■ **Task goal**
Copy out the items between the line containing "Describe the element at coordinates (53, 1238)" and the line containing "(398, 830).", inclusive, with every character unchanged.

■ **Information given**

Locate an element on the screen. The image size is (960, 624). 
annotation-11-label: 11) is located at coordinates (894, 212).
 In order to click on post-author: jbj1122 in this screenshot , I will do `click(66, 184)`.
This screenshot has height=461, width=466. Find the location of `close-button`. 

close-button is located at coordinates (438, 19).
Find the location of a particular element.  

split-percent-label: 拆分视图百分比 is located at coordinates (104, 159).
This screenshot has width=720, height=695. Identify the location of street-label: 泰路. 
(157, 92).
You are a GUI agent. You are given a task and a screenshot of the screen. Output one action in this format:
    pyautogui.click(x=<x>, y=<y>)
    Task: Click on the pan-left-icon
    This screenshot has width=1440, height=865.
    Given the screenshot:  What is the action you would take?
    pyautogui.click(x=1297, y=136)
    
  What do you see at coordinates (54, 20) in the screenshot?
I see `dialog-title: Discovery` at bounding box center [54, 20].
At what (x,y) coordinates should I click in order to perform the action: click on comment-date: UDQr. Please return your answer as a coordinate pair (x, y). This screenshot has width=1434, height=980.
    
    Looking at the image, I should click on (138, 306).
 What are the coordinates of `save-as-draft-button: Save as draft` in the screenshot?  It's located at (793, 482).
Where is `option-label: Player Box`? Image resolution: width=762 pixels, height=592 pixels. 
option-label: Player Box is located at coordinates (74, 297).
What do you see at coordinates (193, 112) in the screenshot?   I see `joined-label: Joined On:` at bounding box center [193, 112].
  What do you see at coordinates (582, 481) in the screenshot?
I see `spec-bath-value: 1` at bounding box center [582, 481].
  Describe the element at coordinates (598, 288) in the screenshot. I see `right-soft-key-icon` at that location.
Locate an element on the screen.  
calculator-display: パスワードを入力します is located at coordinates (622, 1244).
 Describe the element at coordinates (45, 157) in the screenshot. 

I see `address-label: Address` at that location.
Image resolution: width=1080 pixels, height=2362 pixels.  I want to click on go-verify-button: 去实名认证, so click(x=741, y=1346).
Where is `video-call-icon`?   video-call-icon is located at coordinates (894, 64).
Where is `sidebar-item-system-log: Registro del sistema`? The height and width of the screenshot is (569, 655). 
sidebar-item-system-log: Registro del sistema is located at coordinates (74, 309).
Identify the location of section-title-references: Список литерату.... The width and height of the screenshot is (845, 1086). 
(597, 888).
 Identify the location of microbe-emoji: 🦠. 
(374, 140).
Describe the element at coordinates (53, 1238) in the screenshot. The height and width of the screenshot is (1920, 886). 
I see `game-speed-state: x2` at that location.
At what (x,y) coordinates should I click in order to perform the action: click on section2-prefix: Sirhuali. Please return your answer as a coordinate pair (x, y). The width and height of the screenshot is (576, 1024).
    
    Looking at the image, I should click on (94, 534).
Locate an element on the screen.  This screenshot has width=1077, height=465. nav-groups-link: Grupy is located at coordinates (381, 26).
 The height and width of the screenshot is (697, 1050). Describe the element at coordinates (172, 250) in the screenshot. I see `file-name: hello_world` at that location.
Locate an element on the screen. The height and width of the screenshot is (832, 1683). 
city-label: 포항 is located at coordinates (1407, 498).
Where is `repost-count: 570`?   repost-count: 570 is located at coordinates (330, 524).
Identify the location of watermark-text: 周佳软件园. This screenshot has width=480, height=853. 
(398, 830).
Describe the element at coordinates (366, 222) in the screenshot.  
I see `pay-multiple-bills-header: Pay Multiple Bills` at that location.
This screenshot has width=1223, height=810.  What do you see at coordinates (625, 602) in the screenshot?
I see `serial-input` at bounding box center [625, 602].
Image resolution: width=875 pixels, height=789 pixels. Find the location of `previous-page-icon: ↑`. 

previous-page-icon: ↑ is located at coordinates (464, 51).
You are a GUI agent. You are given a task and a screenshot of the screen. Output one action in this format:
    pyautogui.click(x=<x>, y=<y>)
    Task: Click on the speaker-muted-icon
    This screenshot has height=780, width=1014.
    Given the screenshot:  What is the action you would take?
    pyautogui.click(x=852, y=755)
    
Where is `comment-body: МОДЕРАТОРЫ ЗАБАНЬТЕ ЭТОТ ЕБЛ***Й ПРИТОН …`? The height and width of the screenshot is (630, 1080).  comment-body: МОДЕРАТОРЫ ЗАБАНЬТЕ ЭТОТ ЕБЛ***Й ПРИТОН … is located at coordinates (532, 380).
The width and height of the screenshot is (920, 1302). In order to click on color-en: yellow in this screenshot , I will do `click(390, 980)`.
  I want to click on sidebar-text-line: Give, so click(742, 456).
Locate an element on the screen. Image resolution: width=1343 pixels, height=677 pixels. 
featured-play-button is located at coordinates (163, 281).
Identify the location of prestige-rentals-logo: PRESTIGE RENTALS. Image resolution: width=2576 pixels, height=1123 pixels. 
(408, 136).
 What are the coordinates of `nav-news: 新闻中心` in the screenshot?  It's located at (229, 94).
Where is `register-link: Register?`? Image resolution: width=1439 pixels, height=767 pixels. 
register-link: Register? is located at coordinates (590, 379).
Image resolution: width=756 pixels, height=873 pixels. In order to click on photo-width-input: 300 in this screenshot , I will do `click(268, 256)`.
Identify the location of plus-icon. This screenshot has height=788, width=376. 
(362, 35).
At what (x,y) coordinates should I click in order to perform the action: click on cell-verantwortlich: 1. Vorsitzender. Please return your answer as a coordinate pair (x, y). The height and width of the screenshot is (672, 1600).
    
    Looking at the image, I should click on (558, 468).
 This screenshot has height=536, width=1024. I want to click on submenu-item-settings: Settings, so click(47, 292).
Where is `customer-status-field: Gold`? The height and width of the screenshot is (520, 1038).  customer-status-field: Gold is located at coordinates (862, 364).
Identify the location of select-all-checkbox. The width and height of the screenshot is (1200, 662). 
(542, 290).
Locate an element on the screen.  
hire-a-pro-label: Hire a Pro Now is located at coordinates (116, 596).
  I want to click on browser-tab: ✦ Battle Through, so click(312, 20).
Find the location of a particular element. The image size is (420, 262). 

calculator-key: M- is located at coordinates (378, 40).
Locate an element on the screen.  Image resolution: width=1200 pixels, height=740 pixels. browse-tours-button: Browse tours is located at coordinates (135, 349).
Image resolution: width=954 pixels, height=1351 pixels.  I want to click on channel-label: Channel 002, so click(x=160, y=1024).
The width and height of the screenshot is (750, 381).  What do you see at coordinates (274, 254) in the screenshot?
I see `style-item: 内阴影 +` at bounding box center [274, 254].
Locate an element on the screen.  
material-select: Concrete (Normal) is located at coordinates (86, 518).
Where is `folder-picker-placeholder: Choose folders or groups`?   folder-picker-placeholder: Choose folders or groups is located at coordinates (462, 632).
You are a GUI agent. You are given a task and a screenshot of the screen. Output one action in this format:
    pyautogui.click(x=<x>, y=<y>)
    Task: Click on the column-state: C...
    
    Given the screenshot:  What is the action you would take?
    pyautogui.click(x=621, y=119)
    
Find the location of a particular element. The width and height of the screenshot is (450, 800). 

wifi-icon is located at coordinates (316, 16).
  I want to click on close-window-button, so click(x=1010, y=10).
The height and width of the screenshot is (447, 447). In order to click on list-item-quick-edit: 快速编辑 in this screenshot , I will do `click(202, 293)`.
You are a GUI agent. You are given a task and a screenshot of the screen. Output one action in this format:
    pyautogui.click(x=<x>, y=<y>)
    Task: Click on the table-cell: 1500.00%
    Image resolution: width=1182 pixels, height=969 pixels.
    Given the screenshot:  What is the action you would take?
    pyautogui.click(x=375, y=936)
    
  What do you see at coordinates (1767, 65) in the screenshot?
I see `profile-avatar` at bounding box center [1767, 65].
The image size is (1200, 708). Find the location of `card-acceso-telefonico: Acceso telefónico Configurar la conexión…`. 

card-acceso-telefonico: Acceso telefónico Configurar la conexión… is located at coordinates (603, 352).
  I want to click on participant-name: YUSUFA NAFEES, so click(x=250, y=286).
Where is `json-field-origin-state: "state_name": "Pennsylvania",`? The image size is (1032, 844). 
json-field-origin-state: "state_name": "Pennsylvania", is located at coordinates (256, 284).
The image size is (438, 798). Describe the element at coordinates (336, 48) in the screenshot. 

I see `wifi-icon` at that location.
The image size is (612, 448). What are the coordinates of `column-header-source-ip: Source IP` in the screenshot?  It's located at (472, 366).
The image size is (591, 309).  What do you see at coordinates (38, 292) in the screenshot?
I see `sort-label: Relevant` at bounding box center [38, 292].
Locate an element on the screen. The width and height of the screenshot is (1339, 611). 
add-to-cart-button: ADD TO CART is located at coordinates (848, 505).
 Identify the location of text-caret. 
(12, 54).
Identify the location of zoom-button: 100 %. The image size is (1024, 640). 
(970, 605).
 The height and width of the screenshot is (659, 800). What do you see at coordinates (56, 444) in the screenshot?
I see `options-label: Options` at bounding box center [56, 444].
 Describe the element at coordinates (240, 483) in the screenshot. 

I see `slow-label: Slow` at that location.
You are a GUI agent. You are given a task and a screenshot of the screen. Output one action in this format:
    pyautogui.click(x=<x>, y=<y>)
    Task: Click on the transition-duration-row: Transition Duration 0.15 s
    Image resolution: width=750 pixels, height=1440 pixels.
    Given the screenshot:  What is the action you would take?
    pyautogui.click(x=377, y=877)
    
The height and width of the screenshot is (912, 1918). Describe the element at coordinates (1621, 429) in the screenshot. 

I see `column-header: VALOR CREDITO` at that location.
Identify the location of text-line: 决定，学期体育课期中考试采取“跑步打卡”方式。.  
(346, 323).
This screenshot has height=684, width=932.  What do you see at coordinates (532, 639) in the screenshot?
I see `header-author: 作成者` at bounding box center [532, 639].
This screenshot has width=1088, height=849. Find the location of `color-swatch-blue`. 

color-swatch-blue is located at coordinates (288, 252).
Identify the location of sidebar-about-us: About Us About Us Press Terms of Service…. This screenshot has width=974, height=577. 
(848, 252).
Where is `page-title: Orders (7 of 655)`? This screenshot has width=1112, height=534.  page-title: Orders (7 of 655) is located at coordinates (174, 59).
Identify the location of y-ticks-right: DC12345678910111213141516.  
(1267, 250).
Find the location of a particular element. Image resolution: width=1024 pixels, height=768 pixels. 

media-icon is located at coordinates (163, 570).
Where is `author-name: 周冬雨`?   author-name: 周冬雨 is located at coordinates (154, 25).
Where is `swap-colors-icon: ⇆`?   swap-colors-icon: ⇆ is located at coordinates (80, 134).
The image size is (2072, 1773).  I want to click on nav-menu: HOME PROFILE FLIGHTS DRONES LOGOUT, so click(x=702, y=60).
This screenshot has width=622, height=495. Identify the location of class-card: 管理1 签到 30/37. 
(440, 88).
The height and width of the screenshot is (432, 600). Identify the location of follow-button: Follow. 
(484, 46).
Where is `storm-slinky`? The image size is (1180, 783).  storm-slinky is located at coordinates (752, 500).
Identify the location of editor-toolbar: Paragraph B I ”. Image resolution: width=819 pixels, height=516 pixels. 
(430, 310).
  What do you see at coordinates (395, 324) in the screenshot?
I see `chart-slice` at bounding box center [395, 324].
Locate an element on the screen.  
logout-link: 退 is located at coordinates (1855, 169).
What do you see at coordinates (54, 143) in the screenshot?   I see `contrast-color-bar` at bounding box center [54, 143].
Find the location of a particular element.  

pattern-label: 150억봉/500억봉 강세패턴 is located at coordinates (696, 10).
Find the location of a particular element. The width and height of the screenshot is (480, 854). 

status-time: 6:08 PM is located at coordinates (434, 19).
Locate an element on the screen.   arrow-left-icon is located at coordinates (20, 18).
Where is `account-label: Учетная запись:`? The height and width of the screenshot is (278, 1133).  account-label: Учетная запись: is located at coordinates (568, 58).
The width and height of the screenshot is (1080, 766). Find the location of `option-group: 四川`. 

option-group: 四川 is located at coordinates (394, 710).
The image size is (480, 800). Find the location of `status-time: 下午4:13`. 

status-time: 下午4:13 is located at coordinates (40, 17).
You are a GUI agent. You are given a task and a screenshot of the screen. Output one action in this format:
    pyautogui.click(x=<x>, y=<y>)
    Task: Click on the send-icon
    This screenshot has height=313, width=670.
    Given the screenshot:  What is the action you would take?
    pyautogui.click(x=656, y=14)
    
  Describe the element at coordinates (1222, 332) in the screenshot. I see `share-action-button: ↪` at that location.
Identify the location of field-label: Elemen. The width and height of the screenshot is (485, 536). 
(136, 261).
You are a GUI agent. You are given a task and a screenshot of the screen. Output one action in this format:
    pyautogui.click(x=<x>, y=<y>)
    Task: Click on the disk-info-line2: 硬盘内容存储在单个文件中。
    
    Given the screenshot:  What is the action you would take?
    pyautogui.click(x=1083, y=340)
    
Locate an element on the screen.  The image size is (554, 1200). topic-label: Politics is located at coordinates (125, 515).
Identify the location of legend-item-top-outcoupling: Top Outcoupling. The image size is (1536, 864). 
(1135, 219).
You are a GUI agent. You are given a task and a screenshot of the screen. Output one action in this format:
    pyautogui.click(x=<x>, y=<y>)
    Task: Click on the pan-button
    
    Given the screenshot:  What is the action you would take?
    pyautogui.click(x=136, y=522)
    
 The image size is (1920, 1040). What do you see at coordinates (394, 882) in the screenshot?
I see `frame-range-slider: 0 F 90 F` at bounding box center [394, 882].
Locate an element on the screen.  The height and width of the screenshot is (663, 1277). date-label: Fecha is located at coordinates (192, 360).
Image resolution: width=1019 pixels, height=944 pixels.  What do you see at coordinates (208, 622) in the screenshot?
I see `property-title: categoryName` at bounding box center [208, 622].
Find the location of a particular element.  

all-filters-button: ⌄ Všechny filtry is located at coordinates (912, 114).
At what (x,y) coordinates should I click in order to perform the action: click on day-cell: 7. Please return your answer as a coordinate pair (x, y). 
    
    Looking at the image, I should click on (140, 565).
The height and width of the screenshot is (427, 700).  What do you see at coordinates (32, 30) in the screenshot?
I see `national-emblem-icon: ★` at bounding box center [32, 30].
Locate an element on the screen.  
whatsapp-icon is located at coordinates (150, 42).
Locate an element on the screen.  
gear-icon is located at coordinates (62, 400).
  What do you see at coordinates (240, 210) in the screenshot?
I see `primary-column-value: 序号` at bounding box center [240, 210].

■ **Answer to this problem**
Describe the element at coordinates (53, 1238) in the screenshot. The height and width of the screenshot is (1920, 886). 
I see `game-speed-state: x2` at that location.
At what (x,y) coordinates should I click in order to perform the action: click on section2-prefix: Sirhuali. Please return your answer as a coordinate pair (x, y). The width and height of the screenshot is (576, 1024).
    
    Looking at the image, I should click on (94, 534).
Locate an element on the screen.  This screenshot has width=1077, height=465. nav-groups-link: Grupy is located at coordinates (381, 26).
 The height and width of the screenshot is (697, 1050). Describe the element at coordinates (172, 250) in the screenshot. I see `file-name: hello_world` at that location.
Locate an element on the screen. The height and width of the screenshot is (832, 1683). 
city-label: 포항 is located at coordinates (1407, 498).
Where is `repost-count: 570`?   repost-count: 570 is located at coordinates (330, 524).
Identify the location of watermark-text: 周佳软件园. This screenshot has width=480, height=853. 
(398, 830).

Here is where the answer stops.